Deep Learning Predictor Can Tell The Age of Your Cells
When you age, your cells also age. It has long been a challenge for scientists to identify the cells that are aging, or reaching cellular senescence, as it is called. To understand aging and age-related diseases, there’s a need to understand how to detect cellular senescence.
This is what Indra Heckenbach is studying. In a recent paper (the first paper in his PhD) in Nature Aging he shows how neural networks can be used to predict senescence with up to 95% accuracy.
“The cells that I have been looking at are from Patobank at Rigshospitalet. 169 skin biopsies. I studied the images of the tissue, used methods developed in the paper, and then compared those results with the health outcomes of the 169 individuals,” Indra Heckenbach explains from his home in California where he’s been living for the past two year, and where he – besides working on his PhD – is also working with the Buck Institute, collaborating on several research projects.
As part of a Novo Nordisk Foundation Challenge project, Heckenbach began by investigating tissues in dermal biopsy images from Denmark’s Pathology Specimen Biobank (Patobank). After exploring age-related changes, he wondered if senescence could be detected. He turned to cells in culture, where you can induce and detect senescence more directly. He found that neural networks could be readily trained on raw images but struggled to apply them to tissues. Trying to map the predictor models to tissue, he found a set of simple normalizations, after which the predictor showed significant differences by age. He later confirmed it was detecting senescence through several experiments with collaborators. Evaluating other species and cell types, he found it detected senescence in all cell types tested for human and mouse, suggesting that the deep learning predictor was identifying a common signature of senescence.
According to Ming Xu, an expert in Nature Aging, the study makes an important step forward and the work could serve as a proof-of-concept evidence that deep neural networks can be developed to detect senescent cells.
“With more senescent cells, you have lower risk for cancer. But the flip side is that these cells lead to damage in tissues and are associated with many diseases of aging like osteoporosis, hypertension and other diseases of aging,” according to Indra Heckenbach.
His work takes a lot of in-depth analysis and a lot of iteration. You try one thing and it doesn’t work, and then you try another approach.
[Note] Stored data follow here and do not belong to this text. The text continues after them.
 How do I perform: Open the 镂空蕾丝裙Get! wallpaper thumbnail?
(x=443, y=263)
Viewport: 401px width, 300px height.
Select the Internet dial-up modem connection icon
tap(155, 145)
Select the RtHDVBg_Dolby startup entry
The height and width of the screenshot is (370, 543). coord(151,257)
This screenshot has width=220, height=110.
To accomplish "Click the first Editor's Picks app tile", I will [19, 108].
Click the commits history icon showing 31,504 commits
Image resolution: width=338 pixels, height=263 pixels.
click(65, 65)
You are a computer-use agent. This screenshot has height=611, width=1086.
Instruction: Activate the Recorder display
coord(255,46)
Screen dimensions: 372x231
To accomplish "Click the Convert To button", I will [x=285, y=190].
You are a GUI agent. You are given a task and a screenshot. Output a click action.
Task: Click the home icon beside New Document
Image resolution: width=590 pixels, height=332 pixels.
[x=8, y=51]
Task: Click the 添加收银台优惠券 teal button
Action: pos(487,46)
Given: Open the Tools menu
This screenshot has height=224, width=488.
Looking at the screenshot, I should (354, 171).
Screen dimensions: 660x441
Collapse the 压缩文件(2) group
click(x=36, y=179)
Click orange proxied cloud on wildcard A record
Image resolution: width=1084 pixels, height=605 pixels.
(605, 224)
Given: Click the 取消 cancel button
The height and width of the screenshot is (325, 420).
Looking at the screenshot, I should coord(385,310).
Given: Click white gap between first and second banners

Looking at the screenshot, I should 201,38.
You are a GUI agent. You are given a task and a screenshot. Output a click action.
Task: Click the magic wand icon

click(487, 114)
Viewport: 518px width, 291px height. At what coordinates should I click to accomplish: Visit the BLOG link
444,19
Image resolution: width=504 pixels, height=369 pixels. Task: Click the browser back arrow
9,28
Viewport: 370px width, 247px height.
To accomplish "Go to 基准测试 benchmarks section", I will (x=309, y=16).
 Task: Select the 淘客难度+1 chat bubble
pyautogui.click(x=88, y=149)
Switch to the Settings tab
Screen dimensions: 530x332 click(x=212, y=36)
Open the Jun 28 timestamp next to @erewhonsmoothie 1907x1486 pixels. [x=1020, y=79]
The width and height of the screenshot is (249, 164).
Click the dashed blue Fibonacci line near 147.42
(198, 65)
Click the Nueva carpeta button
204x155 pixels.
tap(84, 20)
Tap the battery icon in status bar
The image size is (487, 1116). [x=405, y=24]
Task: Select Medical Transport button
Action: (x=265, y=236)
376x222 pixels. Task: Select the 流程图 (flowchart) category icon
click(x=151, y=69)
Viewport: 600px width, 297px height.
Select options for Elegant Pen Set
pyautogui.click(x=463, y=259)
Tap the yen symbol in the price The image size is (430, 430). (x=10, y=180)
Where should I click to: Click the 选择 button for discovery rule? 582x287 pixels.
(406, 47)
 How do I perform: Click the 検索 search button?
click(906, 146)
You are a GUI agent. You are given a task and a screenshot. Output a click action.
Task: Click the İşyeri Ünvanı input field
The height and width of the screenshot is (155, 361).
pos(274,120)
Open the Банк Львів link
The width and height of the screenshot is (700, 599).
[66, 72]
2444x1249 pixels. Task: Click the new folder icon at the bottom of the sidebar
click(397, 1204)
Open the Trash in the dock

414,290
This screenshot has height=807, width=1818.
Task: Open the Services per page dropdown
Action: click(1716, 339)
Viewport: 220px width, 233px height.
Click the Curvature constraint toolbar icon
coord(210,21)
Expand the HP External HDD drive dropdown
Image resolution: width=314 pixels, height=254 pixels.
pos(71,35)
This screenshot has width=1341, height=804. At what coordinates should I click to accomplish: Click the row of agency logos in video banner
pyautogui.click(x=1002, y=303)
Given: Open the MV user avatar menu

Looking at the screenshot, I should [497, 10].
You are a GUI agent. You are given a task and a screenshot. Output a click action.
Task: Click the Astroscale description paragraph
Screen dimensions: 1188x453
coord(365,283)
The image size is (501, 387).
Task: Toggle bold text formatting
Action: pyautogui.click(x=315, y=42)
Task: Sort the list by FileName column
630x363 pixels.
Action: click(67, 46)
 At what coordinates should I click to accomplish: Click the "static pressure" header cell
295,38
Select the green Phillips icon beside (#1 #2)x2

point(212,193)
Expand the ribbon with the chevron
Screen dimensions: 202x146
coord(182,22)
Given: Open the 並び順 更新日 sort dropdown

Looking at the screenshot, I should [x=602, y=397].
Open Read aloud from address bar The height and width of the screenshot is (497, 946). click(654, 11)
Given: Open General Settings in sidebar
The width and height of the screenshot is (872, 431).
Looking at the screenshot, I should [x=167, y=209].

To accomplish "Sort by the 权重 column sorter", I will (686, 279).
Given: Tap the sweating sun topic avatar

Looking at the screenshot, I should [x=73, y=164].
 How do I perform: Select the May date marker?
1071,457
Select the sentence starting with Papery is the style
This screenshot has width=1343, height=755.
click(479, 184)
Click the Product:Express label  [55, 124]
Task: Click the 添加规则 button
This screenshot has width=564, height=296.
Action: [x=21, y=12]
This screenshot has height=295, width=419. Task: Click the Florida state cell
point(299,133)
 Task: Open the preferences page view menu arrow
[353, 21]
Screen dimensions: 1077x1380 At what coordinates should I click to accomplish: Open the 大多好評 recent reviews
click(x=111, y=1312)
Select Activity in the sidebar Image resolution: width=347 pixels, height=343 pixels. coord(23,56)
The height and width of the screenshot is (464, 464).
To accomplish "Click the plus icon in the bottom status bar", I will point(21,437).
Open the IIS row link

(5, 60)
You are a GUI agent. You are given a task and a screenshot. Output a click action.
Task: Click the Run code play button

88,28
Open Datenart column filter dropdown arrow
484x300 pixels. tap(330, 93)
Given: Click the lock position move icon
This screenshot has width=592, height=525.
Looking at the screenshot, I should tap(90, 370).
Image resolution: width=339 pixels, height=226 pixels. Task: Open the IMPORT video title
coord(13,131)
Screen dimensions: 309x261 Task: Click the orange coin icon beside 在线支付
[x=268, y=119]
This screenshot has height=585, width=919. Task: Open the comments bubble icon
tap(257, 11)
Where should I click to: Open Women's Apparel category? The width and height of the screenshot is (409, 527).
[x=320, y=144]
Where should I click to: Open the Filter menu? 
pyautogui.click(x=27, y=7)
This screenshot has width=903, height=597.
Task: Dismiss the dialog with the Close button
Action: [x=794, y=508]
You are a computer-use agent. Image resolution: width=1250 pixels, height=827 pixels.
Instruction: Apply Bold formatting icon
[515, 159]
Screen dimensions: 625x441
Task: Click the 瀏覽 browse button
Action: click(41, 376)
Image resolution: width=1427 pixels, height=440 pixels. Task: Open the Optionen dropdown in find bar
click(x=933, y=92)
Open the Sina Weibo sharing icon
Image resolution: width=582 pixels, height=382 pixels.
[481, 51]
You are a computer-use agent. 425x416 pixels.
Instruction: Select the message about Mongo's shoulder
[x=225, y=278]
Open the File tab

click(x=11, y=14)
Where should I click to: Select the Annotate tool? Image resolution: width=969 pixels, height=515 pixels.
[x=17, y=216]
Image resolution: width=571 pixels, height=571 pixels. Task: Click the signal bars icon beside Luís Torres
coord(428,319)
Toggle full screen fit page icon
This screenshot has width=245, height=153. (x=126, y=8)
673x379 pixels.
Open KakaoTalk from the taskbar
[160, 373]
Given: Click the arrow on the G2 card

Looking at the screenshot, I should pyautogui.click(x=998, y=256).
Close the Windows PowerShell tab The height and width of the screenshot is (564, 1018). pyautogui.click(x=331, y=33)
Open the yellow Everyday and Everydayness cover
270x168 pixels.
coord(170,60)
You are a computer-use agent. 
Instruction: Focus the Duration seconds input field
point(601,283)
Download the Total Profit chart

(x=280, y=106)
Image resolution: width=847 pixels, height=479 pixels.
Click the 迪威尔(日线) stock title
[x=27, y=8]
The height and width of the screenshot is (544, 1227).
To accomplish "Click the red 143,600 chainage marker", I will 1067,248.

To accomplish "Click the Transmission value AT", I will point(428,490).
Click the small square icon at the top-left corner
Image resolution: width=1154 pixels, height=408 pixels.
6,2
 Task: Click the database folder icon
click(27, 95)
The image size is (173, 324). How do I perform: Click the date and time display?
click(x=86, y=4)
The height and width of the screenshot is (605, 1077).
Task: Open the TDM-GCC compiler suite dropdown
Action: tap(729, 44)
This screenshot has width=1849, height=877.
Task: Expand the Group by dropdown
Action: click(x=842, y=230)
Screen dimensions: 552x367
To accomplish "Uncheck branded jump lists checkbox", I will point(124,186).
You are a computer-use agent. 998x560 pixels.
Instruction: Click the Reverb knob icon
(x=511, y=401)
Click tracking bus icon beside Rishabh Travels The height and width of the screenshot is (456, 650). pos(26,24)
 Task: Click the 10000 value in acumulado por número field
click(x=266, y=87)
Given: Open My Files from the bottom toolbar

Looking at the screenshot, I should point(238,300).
“We had a lot of positive results early on, and that was encouraging. We were able to automatically identify senescence in vitro, that is in the lab, and no-one had done that before,” says Heckenbach answering what keeps him going.
According to Heckenbach and his advisor, aging and DNA scientist Morten Scheibye-Knudsen, also from the Center for Healthy Aging at Copenhagen University, there are several implications of the work.
The senescence predictor and related methods could potentially assist in several directions, including drug discovery, assessment of treatments, and better characterization of senescence in tissues related to aging and disease. It might even lead to a deeper understanding of the senescent phenotype given the apparently conserved morphological changes being detected across tissues and species, they say.